If the VAV box goes offline during the test and cannot be restored by cycling power at the controller, the issue may be a faulty communication bus (BACnet MS/TP, LonWorks, etc.). This requires a controls specialist to troubleshoot the network wiring and termination resistors. Do not attempt to splice or repair BAS cabling without proper training, as incorrect wiring can take down an entire segment of the network.

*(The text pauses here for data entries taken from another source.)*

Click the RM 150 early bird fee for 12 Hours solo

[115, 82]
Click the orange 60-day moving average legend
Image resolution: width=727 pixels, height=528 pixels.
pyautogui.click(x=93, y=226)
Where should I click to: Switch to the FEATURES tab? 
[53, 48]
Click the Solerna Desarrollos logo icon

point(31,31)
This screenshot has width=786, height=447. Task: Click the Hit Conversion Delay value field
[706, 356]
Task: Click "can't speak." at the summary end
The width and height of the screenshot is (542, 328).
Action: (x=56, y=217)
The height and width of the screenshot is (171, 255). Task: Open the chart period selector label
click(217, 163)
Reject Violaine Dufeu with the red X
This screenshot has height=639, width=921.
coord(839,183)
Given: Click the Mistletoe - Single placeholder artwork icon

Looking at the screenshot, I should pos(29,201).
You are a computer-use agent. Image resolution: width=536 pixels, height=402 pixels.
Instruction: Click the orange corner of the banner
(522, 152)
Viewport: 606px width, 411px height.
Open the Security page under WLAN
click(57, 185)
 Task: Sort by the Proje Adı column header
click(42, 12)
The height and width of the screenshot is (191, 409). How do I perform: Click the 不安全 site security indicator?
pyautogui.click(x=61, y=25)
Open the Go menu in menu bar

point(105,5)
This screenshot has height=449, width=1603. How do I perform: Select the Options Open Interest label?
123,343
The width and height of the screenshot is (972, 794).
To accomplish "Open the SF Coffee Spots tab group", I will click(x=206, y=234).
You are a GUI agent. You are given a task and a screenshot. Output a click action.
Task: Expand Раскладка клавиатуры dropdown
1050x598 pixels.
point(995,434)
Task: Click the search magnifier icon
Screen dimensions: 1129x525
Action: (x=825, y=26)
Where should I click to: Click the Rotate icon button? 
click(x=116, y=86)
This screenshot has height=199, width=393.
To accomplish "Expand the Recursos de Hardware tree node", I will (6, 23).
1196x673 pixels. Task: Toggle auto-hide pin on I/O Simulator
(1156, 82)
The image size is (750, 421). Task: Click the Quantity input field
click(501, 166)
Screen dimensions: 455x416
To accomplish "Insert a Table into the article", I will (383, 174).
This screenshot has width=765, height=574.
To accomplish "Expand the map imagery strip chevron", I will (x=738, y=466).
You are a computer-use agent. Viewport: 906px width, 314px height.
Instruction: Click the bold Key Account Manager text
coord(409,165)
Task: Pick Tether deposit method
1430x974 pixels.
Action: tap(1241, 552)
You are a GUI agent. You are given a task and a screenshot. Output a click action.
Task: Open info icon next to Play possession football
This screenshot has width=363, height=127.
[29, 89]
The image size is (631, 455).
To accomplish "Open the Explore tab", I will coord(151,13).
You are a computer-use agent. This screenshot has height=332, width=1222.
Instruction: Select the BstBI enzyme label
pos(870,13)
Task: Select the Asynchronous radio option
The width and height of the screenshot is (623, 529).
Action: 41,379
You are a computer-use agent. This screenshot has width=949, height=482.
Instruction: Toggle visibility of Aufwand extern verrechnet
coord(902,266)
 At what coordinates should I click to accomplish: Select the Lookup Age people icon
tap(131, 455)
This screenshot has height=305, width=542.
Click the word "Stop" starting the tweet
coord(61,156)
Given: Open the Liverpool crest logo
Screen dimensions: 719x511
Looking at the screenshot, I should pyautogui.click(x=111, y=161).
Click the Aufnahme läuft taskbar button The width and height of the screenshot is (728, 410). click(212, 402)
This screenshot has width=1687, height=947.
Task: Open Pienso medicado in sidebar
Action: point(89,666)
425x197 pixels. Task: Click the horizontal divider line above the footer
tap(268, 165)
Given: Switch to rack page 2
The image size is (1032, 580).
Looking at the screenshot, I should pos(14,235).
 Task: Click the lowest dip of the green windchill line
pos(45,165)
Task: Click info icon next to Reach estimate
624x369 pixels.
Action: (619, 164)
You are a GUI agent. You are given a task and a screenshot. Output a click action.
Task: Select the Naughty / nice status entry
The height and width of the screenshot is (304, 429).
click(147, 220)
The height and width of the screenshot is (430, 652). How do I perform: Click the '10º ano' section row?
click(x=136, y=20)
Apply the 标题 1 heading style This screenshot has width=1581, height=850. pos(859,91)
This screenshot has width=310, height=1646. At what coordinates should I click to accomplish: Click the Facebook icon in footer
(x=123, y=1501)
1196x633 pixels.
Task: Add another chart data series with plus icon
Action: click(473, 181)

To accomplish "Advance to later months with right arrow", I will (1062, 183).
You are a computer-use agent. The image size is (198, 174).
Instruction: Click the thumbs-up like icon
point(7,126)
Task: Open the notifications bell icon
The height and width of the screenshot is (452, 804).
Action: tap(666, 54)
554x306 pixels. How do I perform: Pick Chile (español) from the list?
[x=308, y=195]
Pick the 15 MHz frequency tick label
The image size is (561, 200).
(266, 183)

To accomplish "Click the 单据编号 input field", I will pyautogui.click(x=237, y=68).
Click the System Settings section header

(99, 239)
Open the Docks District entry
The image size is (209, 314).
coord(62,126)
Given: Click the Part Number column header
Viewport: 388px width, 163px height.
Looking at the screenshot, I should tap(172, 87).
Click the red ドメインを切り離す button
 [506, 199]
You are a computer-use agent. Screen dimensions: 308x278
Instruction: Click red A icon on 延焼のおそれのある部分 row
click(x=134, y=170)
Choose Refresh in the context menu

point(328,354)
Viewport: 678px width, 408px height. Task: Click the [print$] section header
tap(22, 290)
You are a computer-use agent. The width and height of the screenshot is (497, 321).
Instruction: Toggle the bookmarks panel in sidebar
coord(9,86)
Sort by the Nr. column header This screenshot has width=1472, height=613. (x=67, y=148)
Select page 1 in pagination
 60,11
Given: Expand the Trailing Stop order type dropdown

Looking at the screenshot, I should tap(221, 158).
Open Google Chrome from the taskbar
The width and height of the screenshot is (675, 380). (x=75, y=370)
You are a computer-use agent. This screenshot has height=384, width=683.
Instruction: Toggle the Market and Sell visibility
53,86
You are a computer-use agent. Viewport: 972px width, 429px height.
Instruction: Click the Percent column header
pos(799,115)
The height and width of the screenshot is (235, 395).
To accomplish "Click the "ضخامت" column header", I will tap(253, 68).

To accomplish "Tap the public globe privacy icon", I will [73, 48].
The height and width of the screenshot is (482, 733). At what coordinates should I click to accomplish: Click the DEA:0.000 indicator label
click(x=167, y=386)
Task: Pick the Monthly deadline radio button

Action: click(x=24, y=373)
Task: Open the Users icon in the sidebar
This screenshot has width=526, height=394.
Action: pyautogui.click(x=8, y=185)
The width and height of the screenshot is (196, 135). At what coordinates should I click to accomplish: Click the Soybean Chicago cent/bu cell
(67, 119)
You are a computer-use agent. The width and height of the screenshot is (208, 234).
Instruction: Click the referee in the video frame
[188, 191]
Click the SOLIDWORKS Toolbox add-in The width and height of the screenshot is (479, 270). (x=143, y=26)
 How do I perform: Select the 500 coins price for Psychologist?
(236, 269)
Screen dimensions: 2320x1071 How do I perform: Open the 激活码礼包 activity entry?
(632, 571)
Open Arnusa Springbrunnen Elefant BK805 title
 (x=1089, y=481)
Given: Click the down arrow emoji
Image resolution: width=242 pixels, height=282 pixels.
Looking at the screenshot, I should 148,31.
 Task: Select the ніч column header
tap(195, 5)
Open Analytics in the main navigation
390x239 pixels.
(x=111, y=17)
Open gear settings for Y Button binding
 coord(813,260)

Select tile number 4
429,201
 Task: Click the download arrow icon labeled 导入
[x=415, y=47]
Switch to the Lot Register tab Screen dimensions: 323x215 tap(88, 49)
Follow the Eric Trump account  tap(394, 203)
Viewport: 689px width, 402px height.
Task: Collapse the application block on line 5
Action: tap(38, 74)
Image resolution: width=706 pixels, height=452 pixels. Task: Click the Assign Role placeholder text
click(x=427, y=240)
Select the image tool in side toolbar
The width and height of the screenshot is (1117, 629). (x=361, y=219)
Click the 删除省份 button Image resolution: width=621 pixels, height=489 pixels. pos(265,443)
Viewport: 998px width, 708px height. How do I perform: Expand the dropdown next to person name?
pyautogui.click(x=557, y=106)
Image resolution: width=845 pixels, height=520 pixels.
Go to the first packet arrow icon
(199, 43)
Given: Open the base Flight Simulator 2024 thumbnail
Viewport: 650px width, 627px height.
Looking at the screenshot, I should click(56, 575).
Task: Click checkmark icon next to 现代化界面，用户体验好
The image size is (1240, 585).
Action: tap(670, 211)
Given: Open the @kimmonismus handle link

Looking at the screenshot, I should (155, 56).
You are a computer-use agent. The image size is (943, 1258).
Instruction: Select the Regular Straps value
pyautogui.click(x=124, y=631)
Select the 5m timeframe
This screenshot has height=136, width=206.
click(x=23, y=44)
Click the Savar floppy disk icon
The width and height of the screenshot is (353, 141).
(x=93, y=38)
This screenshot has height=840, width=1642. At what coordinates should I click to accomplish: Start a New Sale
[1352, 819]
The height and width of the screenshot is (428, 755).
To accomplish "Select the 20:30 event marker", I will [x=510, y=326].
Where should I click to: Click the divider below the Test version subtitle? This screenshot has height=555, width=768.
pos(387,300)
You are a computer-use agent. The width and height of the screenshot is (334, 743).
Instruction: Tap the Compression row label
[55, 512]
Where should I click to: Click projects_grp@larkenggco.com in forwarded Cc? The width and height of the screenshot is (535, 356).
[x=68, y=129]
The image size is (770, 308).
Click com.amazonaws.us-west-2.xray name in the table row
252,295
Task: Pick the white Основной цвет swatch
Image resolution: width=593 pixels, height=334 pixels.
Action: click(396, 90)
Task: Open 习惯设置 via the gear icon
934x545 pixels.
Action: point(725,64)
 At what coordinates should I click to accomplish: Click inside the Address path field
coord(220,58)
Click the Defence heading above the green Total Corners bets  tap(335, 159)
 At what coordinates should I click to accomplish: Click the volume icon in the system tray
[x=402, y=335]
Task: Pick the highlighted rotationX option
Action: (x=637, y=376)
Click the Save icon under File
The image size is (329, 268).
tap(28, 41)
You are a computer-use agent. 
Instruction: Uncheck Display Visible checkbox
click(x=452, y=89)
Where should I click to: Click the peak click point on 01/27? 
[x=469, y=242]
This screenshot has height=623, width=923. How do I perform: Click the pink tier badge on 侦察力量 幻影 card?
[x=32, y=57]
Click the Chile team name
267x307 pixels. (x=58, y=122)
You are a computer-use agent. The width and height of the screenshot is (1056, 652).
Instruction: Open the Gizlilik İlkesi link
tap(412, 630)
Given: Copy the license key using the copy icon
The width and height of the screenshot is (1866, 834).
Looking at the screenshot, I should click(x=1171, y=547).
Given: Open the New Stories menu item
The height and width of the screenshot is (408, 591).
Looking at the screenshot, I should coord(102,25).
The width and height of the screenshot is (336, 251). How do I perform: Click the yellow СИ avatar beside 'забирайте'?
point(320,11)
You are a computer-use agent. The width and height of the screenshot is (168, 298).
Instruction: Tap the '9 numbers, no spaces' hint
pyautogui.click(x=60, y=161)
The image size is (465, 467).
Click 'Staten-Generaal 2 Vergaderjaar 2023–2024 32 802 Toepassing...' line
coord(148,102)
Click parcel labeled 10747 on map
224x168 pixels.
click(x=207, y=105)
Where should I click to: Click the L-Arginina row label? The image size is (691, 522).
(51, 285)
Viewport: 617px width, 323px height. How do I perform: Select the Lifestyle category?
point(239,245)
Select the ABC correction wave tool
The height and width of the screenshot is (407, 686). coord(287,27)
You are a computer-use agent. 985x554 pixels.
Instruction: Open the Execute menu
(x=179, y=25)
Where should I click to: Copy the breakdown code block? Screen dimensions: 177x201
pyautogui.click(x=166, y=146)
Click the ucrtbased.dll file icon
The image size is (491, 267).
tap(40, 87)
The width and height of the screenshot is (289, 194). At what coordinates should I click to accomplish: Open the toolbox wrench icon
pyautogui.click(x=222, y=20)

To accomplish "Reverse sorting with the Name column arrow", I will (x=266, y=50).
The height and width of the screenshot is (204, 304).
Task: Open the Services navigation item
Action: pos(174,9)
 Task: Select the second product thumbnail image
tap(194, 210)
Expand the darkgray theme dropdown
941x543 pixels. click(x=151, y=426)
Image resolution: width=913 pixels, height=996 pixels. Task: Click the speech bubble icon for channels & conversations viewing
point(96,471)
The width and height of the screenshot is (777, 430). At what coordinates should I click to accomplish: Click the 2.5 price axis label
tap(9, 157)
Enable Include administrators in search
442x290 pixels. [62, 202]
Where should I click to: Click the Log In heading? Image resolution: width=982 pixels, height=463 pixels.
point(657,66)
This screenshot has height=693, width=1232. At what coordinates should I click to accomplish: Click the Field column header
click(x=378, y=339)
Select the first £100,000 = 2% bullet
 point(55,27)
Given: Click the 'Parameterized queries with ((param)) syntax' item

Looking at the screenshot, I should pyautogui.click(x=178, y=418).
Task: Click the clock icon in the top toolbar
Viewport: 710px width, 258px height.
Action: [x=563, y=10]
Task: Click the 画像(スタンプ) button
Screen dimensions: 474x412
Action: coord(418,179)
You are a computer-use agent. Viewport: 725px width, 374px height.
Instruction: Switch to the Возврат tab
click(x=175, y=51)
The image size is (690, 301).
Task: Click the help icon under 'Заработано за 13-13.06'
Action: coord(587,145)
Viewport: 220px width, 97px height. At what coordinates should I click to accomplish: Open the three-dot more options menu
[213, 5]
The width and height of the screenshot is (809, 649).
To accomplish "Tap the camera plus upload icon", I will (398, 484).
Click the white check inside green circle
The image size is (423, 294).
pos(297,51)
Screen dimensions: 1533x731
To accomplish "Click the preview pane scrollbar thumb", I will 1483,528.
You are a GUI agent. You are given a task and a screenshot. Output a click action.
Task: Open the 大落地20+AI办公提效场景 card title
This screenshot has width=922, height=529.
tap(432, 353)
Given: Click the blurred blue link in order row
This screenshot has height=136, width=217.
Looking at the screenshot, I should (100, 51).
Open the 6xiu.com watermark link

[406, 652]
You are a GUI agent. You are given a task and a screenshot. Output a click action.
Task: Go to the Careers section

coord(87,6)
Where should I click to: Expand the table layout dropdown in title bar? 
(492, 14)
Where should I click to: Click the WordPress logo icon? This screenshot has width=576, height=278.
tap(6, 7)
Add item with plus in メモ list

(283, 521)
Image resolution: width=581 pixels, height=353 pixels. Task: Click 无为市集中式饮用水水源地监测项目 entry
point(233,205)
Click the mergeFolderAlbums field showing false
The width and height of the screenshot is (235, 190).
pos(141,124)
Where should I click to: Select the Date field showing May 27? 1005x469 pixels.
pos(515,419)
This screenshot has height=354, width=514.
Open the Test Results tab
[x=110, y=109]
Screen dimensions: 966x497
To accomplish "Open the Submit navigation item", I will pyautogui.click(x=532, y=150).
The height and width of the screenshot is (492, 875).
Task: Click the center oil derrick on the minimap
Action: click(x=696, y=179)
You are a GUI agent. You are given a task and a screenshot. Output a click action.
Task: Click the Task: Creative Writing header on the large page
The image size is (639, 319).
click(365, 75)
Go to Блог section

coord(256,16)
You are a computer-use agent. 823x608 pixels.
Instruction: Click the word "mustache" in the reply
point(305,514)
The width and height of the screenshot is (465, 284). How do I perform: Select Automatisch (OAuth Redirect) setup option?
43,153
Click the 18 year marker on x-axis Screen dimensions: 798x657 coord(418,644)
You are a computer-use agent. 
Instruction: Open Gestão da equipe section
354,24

Documenting the Test Results

Proper documentation is essential for commissioning reports and future troubleshooting. Record the following data for each VAV box tested:

  • VAV box tag and location
  • Date and time of test
  • Baseline airflow setpoint and measured cfm (dual-port anemometer)
  • Demand response setpoint and measured cfm
  • Damper position at baseline and during demand response
  • Reheat coil status (on/off) and discharge temperature
  • Recovery time to baseline setpoint
  • Any anomalies, repairs made, or escalation notes

Photograph the dual-port anemometer reading and the BAS screen showing the setpoint and feedback. Include these images in the commissioning report. If the test fails, clearly state the reason and the corrective action taken or required.

Practical Takeaway

A dual-port anemometer demand response test is a straightforward but powerful tool for verifying VAV box performance under grid-reduction scenarios. By following this checklist—preparing tools, verifying baseline conditions, executing the test sequence, and documenting results—you ensure the system meets energy-saving goals without compromising comfort. When discrepancies or failures arise, know your limits: escalate mechanical or control issues to a senior technician or inspector promptly. Accurate testing today prevents costly callbacks and ensures the building’s demand response program operates as designed.